Perspective économique : coûts, disponibilité, concurrence

L'utilisation de matières premières de substitution semble être une situation gagnant-gagnant : moins d'émissions, moins de consommation de matières premières, plus d'économie circulaire. Mais la réalité est plus complexe. Les matières de substitution comme le laitier de haut fourneau et les cendres volantes sont très demandées – et leur disponibilité est limitée. Avec la baisse de la production sidérurgique en Europe et l'abandon de la production d'électricité au charbon, l'offre diminuera à moyen terme. Cela fait monter les prix et intensifie la concurrence entre les fabricants de ciment.

En même temps, Holcim doit investir à Dotternhausen dans une nouvelle technologie d'équipement : moulins, agrégats de mélange, systèmes d'assurance qualité. Ces investissements ne sont rentables que si l'utilisation de matières premières de substitution reste économiquement viable à long terme – et si le cadre réglementaire reste stable. Le défi de la décarbonisation est donc aussi une question de financement et de volonté politique.

Des concurrents comme Heidelberg Materials poursuivent des stratégies similaires, mais mettent parfois l'accent sur d'autres aspects – comme la capture du carbone ou les liants alternatifs. La concurrence pour la meilleure stratégie de décarbonisation est en cours. Dotternhausen pourrait devenir une référence – ou un avertissement selon lequel la faisabilité technique seule ne suffit pas.

Effet de signal pour l'industrie : qu'est-ce qui en résulte pour Dotternhausen ?

Si Holcim démontre avec succès à Dotternhausen que l'utilisation de matières premières de substitution est techniquement sûre, économiquement viable et écologiquement efficace, cela trouvera des imitateurs. D'autres sites en Allemagne et en Europe pourraient suivre – et la demande de sous-produits industriels et de matériaux de construction recyclés augmenterait considérablement. Cela ferait monter les prix davantage, mais créerait aussi de nouveaux domaines d'activité pour l'économie des déchets et du recyclage.

En même temps, la pression augmenterait sur les organismes de normalisation pour accélérer l'approbation des nouvelles matières de substitution et rendre les normes plus flexibles. L'industrie de la construction, quant à elle, devrait s'adapter aux qualités de ciment modifiées – non en termes de performance, mais en termes de composition. Cela nécessite de la communication, de la transparence et de la confiance.

La stratégie de Holcim à Dotternhausen n'est pas une panacée pour la crise climatique de l'industrie du ciment. Mais elle montre que l'industrie est prête à transformer fondamentalement son mode de production – et que cela ne nécessite pas seulement une réflexion nouvelle sur la technologie, mais aussi sur les flux de matériaux, les normes et les chaînes de valeur. La mesure de la stratégie de décarbonisation s'avérera finalement dans les années à venir – Dotternhausen jouera un rôle central à cet égard.

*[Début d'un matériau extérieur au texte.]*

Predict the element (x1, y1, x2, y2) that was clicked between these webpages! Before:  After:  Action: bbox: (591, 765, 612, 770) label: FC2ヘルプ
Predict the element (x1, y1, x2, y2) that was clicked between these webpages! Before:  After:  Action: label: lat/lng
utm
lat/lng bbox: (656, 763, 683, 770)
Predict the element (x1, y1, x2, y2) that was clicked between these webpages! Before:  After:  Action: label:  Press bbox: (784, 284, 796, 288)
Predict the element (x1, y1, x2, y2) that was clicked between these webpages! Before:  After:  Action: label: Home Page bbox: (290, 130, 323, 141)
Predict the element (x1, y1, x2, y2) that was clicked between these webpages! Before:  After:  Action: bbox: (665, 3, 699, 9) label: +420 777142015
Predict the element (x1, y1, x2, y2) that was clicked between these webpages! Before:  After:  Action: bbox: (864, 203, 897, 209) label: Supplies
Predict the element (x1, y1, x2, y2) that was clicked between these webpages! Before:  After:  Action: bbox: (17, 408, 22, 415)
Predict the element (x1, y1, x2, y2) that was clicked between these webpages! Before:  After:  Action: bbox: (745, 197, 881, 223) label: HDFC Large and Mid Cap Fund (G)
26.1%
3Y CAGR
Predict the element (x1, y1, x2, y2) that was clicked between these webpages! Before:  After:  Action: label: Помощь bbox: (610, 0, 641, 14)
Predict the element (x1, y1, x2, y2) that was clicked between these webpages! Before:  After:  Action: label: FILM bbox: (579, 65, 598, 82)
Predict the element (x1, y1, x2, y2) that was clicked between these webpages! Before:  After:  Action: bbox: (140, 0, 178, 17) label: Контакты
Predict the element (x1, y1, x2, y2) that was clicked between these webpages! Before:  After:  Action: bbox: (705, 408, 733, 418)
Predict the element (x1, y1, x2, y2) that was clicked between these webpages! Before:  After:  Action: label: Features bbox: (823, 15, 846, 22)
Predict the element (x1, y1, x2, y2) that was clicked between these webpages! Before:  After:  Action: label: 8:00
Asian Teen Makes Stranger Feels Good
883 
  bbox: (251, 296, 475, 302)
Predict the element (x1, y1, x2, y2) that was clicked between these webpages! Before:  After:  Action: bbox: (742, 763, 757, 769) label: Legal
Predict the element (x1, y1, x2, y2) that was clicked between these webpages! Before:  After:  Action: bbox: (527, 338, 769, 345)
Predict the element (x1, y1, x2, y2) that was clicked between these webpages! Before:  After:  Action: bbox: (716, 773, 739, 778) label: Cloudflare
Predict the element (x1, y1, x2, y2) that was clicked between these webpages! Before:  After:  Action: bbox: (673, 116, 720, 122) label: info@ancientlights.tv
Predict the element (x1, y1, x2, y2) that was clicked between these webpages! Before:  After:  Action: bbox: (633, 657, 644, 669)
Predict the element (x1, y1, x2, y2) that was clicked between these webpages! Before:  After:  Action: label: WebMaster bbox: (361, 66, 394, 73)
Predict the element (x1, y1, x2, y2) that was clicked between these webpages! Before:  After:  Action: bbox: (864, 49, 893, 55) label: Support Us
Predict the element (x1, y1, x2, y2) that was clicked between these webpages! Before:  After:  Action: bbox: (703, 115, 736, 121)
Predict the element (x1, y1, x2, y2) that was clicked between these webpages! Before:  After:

Conclusion : du pilote au modèle ?

L'expansion prévue des matières premières de substitution à Dotternhausen est bien plus qu'une mesure locale. C'est un test pour toute l'industrie du ciment – et un indicateur de savoir si la décarbonisation de l'industrie peut réussir sans compromettre la sécurité d'approvisionnement. Les défis sont énormes : disponibilité limitée des matières de substitution, obstacles réglementaires, coûts d'investissement élevés. Mais l'alternative – s'en tenir au mode de production antérieur – n'est plus une option.

Holcim mise à Dotternhausen sur une stratégie basée sur le réalisme, le pragmatisme et la logique industrielle. Que cela devienne un modèle pour toute l'industrie ne dépend pas seulement des solutions techniques, mais aussi des décisions politiques, des incitations économiques et de la volonté de tous les acteurs de prendre l'économie circulaire au sérieux. Le chemin vers une production de ciment neutre pour le climat passe par des usines comme Dotternhausen – ou il ne mène nulle part.